For this he brings in the fiction of conceptual unanimity rather than real unanimity. That all sorts of fictions have had high currency in economics—in particular in general equilibrium analysis and game equilibrium models—is perhaps an excuse but no justification for relying on fictions in constitutional economics.

In response Buchanan could have taken openly to philosophical methods of justification and could have relied on a search for Rawlsian reflective equilibrium. Within such a philosophical enterprise “unanimous agreement in a democratic community” could have served as a characterization of a “democratic original position” in which representative rational choice makers act as avatars of the citizens. As in the extended Rawlsian search for reflective equilibrium in his Theory of Justice (1971) this could have been embedded into an account of the factually prevailing practices of Western Great Societies and the basic intuitions of citizens concerning how specific problems should be solved according to the practices in which they do as a matter of historical fact participate. Buchanan’s communitarian contractarian construction could then have been based on a democratic original position embodied in real political practices and opinions to fully show its metal as the important contribution to twentieth century political philosophy that it without doubt is.Footnote 37

The empirical hypothesis that complicated narratives are potentially doing more harm than good when it comes to stabilizing Great Societies is all but outlandish, though.Footnote 38 For instance, the description of something as if it were the outcome of universal agreement makes it look more harmless than it is. As a matter of fact, it is imposed on individuals. The application of fundamental coercion is merely camouflaged. Describing it as if of the agreement type makes it as a matter of fact harder to distinguish between acceptable and non-acceptable coercion.

In view of such real risks the nicest thing that can safely be said about ideal theory approaches of theoretical economics, practical philosophy etc. might well be that they are practically impotent. In the latter case we could enjoy intoxication by beautiful constructions without any hangover at the horizon. However, thinking of the Keynesian scribblers (among which today Keynes himself would have to be counted), we must be aware that theoretical fictions of the past can influence present opinion and often for worse rather than better.
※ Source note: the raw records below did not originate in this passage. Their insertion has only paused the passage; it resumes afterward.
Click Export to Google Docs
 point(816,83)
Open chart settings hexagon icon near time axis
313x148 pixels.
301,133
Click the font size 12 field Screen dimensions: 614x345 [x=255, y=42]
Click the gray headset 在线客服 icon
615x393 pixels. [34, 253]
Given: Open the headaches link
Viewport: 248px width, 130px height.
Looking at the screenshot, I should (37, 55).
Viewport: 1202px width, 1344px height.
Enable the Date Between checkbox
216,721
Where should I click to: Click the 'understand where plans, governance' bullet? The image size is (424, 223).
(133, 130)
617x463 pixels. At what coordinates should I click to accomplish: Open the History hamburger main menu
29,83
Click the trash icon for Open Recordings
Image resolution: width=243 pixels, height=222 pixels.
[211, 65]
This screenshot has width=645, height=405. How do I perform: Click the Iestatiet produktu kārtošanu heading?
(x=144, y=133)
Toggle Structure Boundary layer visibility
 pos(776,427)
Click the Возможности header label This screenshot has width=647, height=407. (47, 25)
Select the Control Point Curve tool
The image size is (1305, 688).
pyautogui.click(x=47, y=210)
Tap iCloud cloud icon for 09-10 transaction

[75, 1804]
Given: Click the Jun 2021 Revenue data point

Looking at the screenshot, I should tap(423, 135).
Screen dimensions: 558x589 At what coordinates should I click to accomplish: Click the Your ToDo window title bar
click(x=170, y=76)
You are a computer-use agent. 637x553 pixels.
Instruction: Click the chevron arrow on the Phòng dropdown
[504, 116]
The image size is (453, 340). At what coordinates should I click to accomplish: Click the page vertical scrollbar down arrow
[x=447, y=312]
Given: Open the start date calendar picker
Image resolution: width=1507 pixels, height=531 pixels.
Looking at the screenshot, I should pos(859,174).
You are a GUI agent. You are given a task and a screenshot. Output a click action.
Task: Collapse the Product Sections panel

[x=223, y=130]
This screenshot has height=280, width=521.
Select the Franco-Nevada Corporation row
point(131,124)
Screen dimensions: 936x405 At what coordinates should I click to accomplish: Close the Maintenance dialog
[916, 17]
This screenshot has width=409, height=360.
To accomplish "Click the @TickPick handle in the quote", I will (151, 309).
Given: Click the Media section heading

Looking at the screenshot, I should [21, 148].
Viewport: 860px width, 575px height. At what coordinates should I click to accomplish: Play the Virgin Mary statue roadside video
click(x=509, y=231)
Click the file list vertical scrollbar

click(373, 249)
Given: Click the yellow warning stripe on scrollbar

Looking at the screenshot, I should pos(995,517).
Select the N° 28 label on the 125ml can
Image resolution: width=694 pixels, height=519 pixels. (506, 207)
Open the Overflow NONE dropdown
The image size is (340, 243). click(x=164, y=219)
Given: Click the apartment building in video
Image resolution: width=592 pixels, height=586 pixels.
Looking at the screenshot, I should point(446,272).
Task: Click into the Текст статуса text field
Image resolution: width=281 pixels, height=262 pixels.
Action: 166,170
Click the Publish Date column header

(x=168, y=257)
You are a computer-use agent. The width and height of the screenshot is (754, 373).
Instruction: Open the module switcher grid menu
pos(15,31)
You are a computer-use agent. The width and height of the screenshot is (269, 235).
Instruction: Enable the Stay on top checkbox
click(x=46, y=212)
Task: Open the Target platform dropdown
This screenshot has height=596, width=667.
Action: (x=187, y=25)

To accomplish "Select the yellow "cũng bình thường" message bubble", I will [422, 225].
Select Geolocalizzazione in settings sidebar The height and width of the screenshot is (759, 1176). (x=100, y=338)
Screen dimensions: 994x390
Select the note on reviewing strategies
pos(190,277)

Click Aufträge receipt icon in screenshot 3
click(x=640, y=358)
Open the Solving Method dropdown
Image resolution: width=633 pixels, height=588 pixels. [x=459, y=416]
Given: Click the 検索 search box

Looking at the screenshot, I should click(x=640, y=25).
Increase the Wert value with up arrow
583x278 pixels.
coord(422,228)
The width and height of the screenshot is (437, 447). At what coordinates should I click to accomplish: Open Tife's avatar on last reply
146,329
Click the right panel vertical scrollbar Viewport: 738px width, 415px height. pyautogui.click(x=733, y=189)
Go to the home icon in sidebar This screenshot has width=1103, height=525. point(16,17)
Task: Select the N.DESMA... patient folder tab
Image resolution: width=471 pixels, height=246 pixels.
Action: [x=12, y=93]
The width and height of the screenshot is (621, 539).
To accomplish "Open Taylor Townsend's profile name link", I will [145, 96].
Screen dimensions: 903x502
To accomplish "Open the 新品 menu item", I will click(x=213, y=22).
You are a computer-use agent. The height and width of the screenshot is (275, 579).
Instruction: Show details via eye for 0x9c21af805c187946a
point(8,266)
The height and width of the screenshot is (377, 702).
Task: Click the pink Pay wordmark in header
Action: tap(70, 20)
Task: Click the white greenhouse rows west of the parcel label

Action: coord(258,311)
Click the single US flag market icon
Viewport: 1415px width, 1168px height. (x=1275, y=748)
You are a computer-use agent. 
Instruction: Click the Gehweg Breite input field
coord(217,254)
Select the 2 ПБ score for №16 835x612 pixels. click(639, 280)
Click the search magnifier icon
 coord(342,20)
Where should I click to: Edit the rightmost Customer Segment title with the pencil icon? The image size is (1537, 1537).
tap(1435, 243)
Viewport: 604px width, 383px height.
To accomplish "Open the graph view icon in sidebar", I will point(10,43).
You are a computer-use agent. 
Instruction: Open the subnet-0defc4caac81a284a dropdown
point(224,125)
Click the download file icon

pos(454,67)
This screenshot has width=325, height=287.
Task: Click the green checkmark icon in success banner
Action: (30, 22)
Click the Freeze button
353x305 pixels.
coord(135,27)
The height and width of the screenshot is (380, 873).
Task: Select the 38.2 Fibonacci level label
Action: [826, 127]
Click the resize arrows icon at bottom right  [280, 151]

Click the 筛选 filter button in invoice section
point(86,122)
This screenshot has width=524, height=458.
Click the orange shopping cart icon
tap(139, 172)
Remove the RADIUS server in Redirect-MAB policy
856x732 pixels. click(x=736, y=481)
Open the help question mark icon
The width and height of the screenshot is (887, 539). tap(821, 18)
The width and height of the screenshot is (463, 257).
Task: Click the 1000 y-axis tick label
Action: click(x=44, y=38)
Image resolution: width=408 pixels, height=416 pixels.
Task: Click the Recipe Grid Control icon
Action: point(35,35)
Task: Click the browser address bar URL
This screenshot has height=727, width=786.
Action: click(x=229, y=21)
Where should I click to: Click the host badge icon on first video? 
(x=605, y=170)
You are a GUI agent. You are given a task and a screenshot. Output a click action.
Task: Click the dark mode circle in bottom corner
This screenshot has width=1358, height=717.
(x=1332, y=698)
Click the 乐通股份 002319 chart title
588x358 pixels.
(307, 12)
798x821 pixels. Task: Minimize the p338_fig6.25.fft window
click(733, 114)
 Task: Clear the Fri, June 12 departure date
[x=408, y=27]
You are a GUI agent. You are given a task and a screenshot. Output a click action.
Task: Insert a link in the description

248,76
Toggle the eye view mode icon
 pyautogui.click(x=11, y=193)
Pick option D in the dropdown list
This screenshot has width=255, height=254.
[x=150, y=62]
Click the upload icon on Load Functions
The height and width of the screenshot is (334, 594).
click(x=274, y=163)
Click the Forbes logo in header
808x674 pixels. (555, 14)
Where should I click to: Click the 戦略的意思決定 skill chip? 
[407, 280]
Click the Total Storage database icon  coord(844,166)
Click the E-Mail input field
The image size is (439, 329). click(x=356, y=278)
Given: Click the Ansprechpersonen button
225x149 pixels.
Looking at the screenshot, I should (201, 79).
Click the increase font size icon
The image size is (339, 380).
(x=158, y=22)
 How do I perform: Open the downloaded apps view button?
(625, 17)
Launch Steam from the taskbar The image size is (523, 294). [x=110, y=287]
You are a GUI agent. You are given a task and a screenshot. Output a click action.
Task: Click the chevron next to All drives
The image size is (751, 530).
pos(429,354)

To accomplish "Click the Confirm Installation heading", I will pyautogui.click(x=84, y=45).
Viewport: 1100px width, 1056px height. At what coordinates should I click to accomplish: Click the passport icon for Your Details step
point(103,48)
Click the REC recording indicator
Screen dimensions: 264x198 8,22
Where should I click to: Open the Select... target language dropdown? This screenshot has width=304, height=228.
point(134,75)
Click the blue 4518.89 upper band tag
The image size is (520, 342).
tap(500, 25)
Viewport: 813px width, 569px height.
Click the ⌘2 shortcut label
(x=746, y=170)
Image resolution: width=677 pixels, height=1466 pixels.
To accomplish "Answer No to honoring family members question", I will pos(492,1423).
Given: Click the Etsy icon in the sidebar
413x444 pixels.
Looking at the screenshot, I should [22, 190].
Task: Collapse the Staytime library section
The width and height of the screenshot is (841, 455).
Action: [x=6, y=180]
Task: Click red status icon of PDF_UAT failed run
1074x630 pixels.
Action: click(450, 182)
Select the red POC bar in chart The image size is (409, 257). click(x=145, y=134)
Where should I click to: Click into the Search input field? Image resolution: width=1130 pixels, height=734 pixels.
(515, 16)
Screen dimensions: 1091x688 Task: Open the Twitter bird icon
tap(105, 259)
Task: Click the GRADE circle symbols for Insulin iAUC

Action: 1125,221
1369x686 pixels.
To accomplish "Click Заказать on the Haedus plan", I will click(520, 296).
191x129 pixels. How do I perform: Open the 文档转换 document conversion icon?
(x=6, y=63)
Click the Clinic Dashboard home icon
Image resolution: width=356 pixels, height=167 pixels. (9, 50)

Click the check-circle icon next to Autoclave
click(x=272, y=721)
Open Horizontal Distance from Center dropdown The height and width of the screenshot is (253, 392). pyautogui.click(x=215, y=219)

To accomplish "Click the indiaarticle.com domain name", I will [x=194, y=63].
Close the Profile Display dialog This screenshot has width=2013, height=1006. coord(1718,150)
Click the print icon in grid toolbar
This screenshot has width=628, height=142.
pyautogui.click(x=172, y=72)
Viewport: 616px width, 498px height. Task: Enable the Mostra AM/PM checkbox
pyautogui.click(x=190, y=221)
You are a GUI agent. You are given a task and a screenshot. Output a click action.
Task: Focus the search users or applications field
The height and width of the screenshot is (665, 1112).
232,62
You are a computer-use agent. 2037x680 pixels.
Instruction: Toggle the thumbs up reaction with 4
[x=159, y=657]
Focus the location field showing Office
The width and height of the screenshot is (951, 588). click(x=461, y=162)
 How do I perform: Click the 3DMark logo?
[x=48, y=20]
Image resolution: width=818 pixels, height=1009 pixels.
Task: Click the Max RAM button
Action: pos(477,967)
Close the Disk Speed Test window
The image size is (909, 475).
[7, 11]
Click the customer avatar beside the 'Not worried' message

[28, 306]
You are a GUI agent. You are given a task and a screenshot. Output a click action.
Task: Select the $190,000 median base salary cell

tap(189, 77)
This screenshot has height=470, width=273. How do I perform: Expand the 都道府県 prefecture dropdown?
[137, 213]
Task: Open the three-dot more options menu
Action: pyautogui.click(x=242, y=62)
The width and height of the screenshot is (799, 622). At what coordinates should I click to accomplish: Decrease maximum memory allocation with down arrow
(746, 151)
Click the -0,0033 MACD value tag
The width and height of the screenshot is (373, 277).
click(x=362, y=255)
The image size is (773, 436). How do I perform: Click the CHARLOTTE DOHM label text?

Since it is “on opinion only that government is founded” (Hume, 1985, 32), I tend to believe that it may be better to restrict the authority of constitutional political economy to the role of witnessing facts including those that are relevant to opinion formation.

For such and some more theoretical reasons at least I remain skeptical that engaging elaborate philosophical theories will do much good.Footnote 39 In the end empirical Public Choice theory without the normative underpinnings of normative constitutional political economy will presumably serve technological purposes of economic constitutional policy analysis best. In particular the purpose of finding means towards the end of protecting liberty and its priority in a constitutional democracy may be served better by an empirical understanding of how constitutional democracies actually work than by any contractarian fictions. Still, since political reflection as a matter of fact will not stop as long as constitutional democracies exist we can as well enjoy Buchanan’s fascinating theories beyond his 100th anniversary and hope, as he certainly did, that this will make the world a better place by shaping our opinions in ways supporting the rule of law.